High-Risk-Keys sind kryptografische Schlüsselmaterialien, die aufgrund ihrer Funktion, ihres Alters, ihrer Verwendungshäufigkeit oder ihrer Speicherungsumgebung ein überdurchschnittlich hohes Risiko für die Sicherheit der damit geschützten Daten darstellen.
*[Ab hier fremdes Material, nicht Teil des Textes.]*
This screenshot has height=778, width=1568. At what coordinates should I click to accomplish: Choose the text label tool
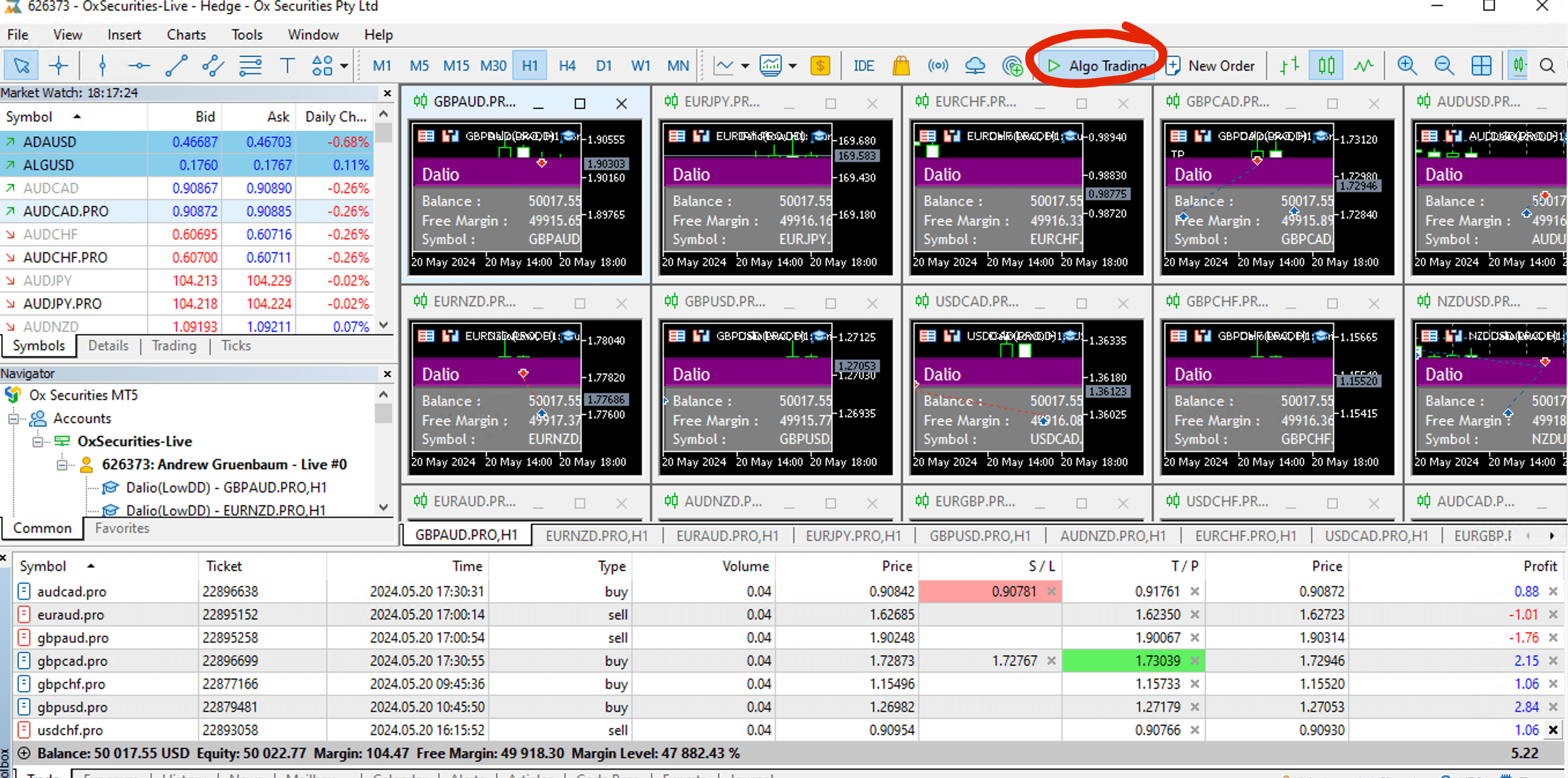pyautogui.click(x=287, y=66)
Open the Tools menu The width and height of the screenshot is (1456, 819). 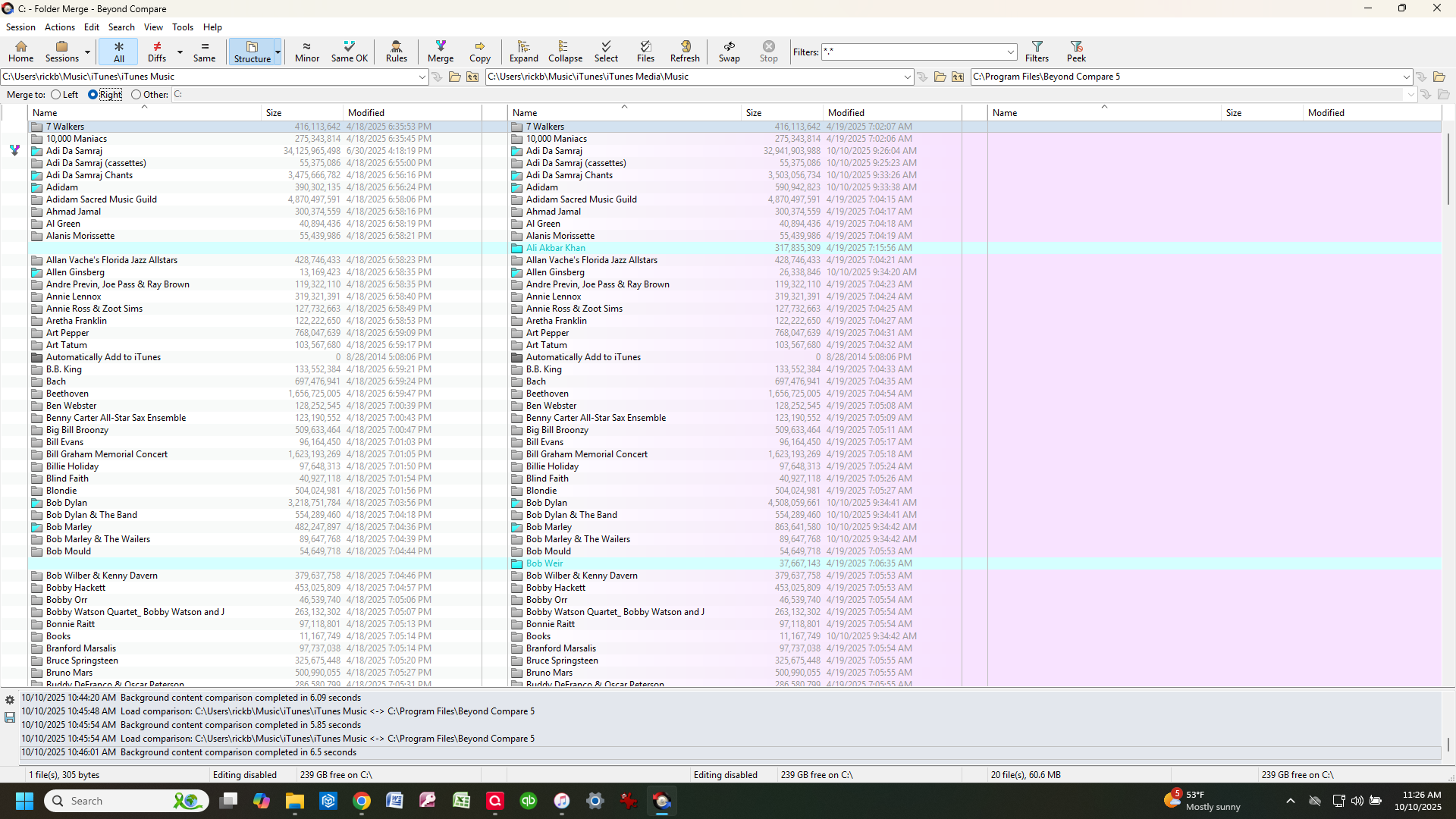click(182, 27)
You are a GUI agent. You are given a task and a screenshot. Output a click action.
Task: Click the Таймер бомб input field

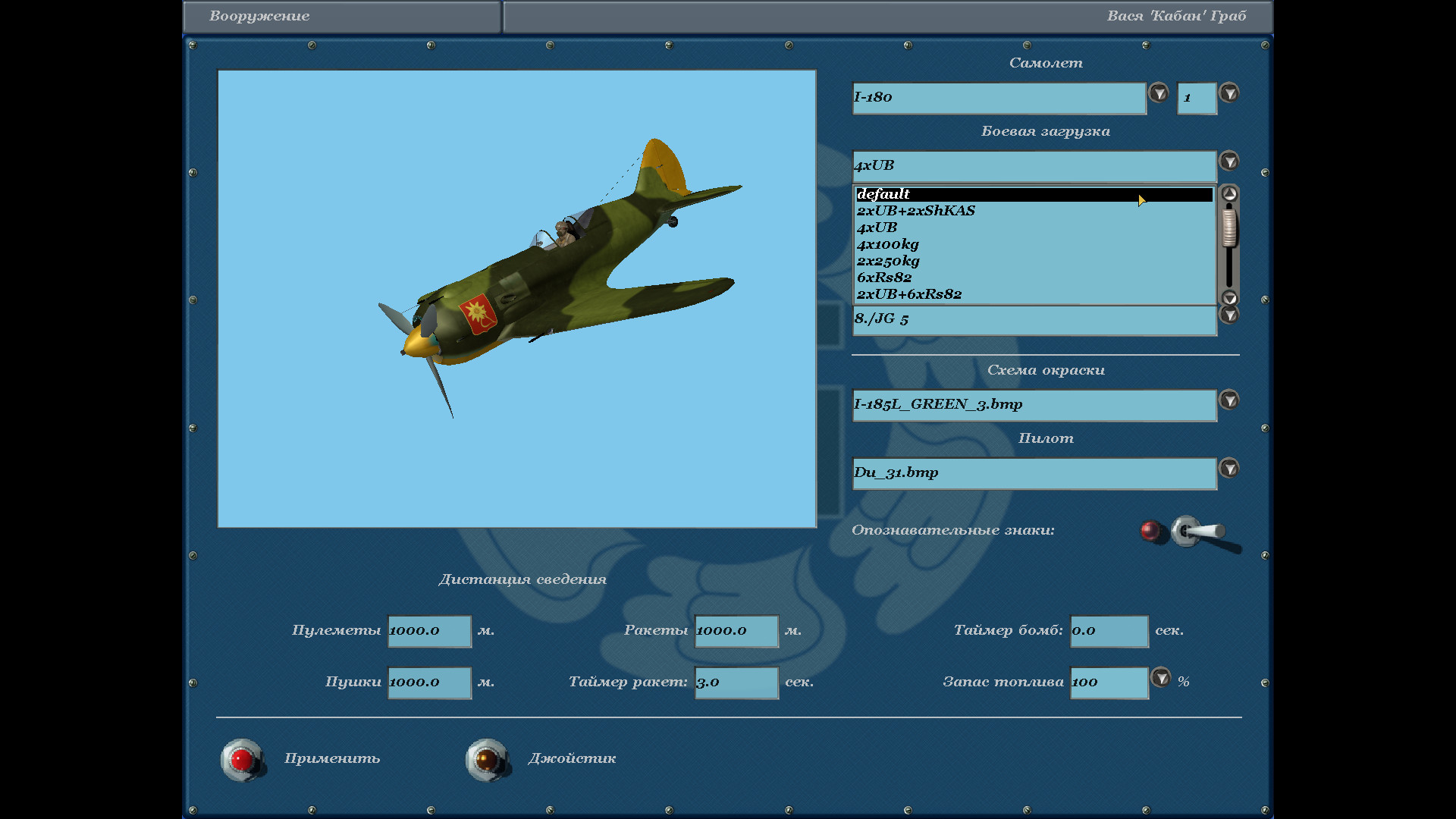click(1109, 631)
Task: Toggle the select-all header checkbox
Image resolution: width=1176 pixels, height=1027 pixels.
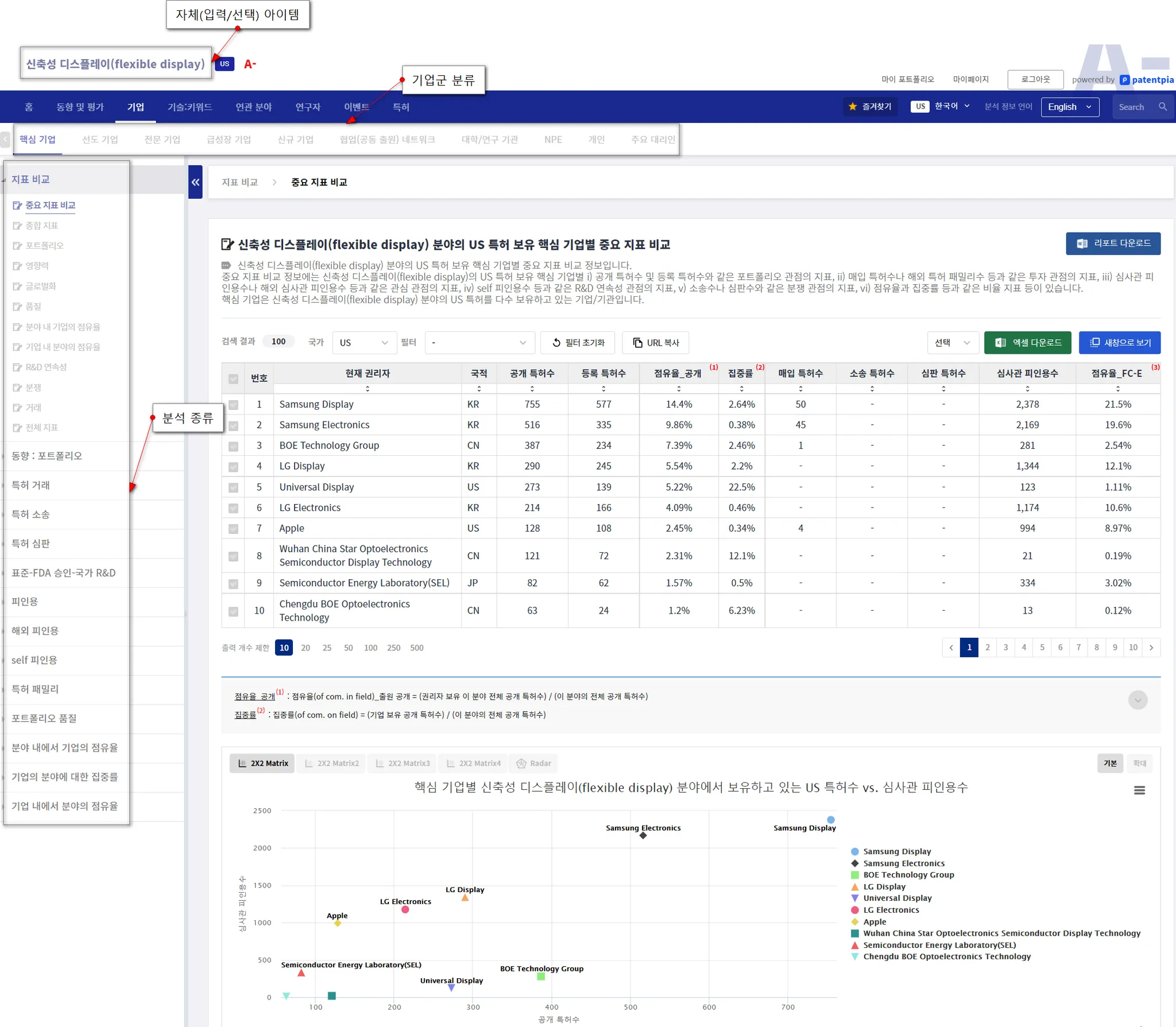Action: pos(233,378)
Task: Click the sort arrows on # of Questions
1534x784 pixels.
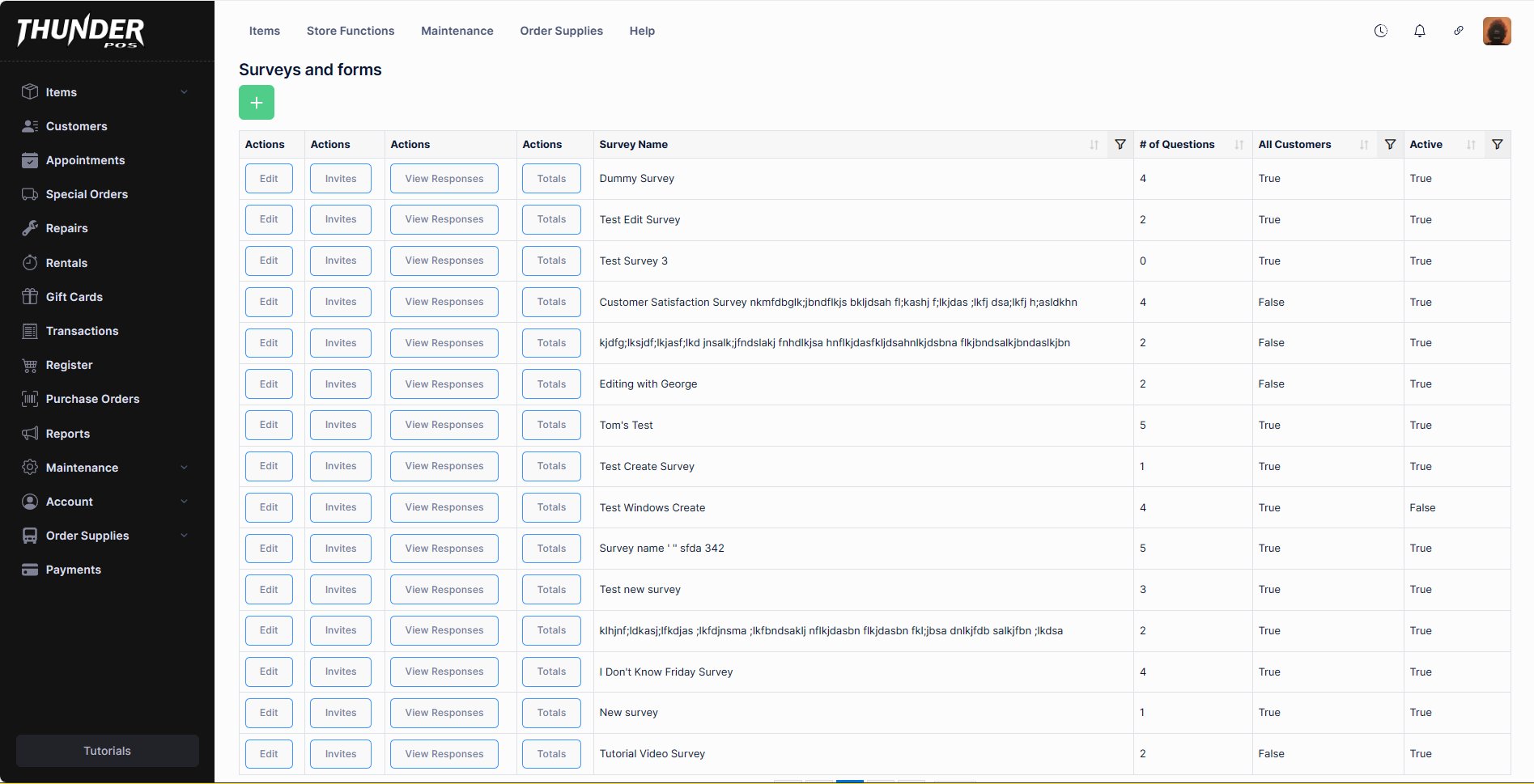Action: (x=1239, y=144)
Dazu zählen beispielsweise private Schlüssel von Root-Zertifizierungsstellen, Master-Schlüssel für Datenbanksysteme oder langjährig verwendete SSH-Schlüssel, deren Kompromittierung weitreichende Folgen für die gesamte digitale Infrastruktur hätte.
Exposition
Die Exposition beschreibt die Dauer und die Umgebung, in der der Schlüssel existiert, wobei Schlüssel, die lange Zeit im Speicher verweilen oder auf unsicheren Geräten gespeichert sind, als hochriskant gelten.
Schutz
Der Schutz dieser Schlüssel erfordert den Einsatz von Hardware Security Modules (HSMs) oder spezialisierten Trusted Execution Environments, um sie vor dem direkten Zugriff durch Software oder privilegierte Benutzer zu isolieren.
Etymologie
Der Begriff ist eine Zusammensetzung aus dem englischen High-Risk für hohes Risiko und dem Substantiv Keys für die kryptografischen Schlüssel, welche die Schutzbedürftigkeit kennzeichnen.